THE UNCONSCIOUS IN FEELING.

IF I have toothache and a pain in my finger, there are apparently two kinds of feeling; for the one is in the tooth, the other in the finger. Did I not possess the ability to project my perceptions into space, I should not feel two separate pains, but a single compound one, just as with two pure tones (without upper tones), at the interval of an octave, only one is absolutely heard-the lower note-but with a different timbre. The local difference of the perception thus confers upon the mind the ability to dissect the pain-harmony into its elements in conformity with the differently localised perceptions-to combine one part with this, another with that space-perception, and thus to establish the duality. But now things may be spatially twofold and yet incapable of discrimination, as, e.g., two congruent triangles. This can certainly not be asserted of toothache and finger-ache. In the first place, they can only be discriminated in degree, i.e., in intensive quantity, and secondly by their quality; for with equal strength pain can be continuous or intermittent, burning, cooling, crushing, beating, stinging, biting, cutting, drawing, palpitating, itching, and exhibit an infinity of variations, baffling all description.

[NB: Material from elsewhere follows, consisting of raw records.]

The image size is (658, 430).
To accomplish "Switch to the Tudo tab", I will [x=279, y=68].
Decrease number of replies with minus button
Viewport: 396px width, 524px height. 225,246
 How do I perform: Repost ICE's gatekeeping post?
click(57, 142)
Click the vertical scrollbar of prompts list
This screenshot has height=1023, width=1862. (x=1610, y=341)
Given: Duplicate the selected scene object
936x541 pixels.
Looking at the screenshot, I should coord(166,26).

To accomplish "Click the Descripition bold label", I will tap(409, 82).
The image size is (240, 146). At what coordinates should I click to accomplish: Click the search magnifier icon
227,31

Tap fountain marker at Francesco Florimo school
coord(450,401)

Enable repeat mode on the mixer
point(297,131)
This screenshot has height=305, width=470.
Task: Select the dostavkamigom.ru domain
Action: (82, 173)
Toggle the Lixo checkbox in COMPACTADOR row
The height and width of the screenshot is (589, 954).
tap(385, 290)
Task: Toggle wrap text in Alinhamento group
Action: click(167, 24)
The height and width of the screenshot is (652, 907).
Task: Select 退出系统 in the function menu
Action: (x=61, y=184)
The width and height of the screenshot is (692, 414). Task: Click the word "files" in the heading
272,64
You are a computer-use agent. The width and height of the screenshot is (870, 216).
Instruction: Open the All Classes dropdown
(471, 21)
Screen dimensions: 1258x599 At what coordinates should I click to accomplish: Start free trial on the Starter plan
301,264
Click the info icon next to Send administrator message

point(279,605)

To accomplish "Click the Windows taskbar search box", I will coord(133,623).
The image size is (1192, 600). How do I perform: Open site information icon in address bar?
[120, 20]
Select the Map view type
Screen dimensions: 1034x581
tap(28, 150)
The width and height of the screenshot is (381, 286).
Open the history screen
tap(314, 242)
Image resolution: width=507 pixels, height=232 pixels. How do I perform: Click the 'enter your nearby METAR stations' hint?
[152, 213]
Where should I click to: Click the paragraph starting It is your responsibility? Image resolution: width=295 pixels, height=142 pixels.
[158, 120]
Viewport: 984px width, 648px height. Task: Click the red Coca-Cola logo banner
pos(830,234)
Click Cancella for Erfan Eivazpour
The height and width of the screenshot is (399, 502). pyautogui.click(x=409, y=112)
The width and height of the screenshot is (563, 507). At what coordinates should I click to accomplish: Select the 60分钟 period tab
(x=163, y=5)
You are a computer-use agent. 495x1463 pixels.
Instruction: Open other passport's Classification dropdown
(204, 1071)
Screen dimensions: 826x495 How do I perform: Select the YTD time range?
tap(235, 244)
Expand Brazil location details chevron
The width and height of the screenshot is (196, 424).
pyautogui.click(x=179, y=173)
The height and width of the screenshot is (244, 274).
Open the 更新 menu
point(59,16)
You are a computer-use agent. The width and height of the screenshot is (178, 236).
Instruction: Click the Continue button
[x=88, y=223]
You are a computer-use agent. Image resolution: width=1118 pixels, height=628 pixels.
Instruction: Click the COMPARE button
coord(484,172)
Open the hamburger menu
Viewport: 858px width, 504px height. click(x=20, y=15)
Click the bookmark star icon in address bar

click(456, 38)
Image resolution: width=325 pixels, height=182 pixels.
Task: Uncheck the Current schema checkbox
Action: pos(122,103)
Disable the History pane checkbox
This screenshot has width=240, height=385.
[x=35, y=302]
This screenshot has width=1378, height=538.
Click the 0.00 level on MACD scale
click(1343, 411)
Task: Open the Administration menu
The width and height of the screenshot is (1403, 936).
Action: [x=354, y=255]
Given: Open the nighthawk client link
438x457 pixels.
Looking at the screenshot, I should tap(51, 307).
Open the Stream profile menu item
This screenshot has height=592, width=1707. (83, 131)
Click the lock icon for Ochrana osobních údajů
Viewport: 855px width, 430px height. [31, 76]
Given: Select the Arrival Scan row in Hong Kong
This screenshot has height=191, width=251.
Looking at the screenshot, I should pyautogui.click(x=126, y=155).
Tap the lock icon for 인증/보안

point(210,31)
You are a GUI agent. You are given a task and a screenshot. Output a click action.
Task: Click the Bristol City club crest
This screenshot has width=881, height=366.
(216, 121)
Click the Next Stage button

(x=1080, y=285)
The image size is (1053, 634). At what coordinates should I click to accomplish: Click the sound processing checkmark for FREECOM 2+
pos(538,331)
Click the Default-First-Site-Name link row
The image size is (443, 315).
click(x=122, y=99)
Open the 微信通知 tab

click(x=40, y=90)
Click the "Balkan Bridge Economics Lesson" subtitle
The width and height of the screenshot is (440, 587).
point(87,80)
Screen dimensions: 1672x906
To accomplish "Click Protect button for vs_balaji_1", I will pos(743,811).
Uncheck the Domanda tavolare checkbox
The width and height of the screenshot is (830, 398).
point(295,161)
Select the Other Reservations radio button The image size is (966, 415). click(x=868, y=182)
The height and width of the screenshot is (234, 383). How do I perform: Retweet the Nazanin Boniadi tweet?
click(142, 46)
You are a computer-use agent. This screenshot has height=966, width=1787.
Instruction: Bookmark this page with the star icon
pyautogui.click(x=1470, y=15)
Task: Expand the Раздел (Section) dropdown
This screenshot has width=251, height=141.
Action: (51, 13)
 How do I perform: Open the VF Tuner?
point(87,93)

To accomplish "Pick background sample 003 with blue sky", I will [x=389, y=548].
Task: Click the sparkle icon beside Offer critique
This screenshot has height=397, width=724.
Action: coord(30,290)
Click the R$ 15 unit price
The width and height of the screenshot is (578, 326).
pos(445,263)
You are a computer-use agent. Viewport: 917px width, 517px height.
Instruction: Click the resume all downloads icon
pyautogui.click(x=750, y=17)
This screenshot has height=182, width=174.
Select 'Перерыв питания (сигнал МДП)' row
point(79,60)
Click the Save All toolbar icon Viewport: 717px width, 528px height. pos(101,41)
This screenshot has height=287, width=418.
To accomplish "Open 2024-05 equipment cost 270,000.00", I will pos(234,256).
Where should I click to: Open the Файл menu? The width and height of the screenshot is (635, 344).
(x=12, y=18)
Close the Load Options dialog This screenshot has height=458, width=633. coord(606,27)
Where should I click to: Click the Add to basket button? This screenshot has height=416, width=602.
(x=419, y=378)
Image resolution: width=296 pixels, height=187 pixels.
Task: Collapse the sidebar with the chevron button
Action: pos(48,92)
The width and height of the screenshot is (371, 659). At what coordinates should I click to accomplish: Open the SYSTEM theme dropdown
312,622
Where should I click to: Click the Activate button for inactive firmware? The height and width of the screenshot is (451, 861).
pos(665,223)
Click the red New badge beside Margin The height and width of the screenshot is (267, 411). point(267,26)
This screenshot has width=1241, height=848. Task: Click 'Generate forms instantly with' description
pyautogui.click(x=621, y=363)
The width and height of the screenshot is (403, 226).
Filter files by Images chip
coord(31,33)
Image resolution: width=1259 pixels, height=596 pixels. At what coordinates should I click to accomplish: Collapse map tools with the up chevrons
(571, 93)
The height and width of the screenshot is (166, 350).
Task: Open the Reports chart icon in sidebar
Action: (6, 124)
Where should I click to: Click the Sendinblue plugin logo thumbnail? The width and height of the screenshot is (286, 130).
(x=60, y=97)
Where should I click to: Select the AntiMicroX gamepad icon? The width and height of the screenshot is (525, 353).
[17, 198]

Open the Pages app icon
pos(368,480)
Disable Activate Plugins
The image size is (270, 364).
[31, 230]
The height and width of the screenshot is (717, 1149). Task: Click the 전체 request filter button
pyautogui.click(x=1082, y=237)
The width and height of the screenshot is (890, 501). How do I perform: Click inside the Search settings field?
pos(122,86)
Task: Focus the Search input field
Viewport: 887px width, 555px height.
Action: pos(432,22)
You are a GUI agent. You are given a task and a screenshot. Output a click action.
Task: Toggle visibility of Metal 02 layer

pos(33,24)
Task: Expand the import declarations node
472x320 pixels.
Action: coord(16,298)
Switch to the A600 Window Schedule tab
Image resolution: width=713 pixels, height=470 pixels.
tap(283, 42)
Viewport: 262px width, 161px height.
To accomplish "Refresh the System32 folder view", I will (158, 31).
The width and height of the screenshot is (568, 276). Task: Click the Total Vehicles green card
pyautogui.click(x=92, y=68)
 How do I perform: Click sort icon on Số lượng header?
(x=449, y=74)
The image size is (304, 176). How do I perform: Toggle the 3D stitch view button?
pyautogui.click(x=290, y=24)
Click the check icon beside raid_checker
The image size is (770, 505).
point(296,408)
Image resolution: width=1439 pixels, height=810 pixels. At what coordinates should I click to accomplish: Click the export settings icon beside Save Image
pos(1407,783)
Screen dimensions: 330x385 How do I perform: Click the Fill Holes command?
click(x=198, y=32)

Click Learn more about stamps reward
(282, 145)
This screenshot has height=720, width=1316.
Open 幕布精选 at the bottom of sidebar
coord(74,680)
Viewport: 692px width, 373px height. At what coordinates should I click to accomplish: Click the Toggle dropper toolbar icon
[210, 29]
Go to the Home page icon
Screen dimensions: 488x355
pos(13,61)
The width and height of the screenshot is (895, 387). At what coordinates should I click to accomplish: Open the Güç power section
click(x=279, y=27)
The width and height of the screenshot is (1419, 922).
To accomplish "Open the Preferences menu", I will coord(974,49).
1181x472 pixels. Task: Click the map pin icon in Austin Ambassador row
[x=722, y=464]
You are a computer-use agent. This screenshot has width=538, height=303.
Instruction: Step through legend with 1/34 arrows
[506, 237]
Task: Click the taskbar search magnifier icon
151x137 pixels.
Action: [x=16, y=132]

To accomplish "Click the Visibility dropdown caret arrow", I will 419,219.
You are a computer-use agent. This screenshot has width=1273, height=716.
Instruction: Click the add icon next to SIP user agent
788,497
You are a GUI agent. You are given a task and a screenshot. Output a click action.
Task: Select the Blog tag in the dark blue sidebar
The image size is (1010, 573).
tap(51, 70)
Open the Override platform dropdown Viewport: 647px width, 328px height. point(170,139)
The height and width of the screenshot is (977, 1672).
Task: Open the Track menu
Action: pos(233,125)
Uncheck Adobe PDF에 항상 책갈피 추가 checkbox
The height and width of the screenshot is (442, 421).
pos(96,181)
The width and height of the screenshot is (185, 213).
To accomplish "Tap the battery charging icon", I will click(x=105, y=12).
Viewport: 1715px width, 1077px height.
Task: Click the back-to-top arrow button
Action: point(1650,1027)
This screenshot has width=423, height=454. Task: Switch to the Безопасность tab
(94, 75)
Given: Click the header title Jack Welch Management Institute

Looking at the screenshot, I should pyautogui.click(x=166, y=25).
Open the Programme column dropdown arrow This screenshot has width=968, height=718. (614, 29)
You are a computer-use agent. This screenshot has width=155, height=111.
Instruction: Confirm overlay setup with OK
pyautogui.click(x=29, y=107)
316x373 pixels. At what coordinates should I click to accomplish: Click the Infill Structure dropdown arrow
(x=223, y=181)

We have hitherto understood by pain the whole phenomenon, but it is a question whether this must not be philosophically prohibited, and whether we should not rather distinguish in this given whole the sensuous perception and the smart or pain in the narrower sense; for we

have often a kind of perception which produces neither pleasure nor pain, e.g., if I gently press my finger or brush my skin. Whilst this perception remains qualitatively unchanged, and only increases or diminishes in degree, pleasure or displeasure may be felt in addition; and is the perception to be all at once included in the pain or the pleasure? We are then compelled to separate them, and soon perceive that the twain are so little one that they rather stand in a causal relation; for the perception (or a part thereof) is the cause of the pain, since the latter comes into existence and disappears with it, and never appears in its absence, although the perception may undoubtedly occur without the pain under particular circumstances.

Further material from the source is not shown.